Bedrock Geology UK North: Cenozoic
|This topic provides descriptions of the rock types appearing on the British Geological Survey 1:625 000 scale map of the UK North and gives a brief explanation of their origins.
Author: P Stone (BGS); Contributor: A A Jackson (BGS)
65 million years ago to the present day
At the end of the Cretaceous Period uplift in southern Britain was associated with the first stirrings of the Alpine Orogeny—the deformation episode driven by collision between the European and African plates, which had separated with the break-up of Pangaea.

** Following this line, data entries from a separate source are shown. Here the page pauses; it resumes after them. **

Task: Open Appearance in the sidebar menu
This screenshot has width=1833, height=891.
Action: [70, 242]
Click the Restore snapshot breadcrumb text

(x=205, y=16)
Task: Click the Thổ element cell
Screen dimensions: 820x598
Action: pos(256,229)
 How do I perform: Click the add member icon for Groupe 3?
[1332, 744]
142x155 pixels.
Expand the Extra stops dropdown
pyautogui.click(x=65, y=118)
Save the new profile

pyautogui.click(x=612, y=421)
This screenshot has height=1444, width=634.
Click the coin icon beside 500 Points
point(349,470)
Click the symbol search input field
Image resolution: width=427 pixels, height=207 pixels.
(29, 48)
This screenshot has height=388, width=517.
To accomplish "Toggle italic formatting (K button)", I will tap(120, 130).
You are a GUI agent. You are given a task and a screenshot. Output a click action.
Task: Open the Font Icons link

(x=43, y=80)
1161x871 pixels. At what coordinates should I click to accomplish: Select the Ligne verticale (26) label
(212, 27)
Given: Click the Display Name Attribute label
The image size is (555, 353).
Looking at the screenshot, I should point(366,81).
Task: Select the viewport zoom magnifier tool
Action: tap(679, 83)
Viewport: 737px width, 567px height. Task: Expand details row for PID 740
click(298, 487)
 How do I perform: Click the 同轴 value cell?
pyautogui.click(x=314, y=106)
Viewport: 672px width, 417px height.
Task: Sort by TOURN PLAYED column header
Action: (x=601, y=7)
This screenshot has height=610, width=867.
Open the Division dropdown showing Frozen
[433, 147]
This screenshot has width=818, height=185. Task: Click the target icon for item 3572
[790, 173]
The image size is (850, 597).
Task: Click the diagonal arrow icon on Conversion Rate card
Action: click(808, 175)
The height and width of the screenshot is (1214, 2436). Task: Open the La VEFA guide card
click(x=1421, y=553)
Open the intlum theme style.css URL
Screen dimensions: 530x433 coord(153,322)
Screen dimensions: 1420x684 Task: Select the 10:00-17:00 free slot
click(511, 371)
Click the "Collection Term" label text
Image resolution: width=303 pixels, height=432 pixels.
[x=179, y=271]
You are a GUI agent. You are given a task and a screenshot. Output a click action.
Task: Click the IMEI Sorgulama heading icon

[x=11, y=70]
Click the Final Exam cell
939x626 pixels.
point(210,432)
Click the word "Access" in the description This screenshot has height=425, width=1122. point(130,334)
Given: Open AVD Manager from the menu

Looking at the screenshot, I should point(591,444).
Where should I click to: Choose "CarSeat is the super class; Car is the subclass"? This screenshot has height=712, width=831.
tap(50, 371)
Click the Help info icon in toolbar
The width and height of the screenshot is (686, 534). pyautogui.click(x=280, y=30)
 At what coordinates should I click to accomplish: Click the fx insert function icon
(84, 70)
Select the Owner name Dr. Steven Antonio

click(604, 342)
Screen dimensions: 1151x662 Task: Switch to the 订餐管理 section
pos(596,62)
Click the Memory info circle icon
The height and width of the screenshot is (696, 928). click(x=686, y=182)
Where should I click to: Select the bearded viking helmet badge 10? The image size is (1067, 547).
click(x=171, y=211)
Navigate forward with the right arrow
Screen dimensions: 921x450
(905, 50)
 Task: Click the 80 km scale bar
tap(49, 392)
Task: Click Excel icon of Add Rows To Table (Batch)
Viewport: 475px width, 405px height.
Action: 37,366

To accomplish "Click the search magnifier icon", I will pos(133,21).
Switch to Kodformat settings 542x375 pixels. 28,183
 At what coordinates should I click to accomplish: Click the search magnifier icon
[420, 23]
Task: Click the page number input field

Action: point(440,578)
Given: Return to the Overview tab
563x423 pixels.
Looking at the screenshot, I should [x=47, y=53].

The main Alpine structural effects were imposed during the Palaeogene Period, but had little impact beyond southern England and Wales. Farther north, a very different Palaeogene history unfolded. Here, regional uplift and erosion late in the Cretaceous preceded the major episode of magmatism that produced intrusive subvolcanic complexes and the extensive and largely subaerial Palaeogene lava fields (G ) that are seen across the Hebridean region of western Scotland and Northern Ireland (Figure P785804). Magmatism spanned an interval from about 62 Ma to about 55 Ma, and marked the first, failed attempts at continental break-up in an extensional episode of crustal thinning that culminated in the successful opening and spreading, farther west, of the Atlantic Ocean. Coarse, clastic sedimentary rocks are intercalated with the earliest of the lavas and suggest that the latter were erupted onto a land surface with considerable local relief. The climate was warm temperate to subtropical and plant remains from the sedimentary beds associated with the lavas confirm that they were erupted across surface environments that ranged from upland forests down to low-lying swamps and lakes. In one spectacular example from Mull, the cast of a large conifer—known as MacCulloch’s Tree—is encased in columnar basalt lava (Plate P580468).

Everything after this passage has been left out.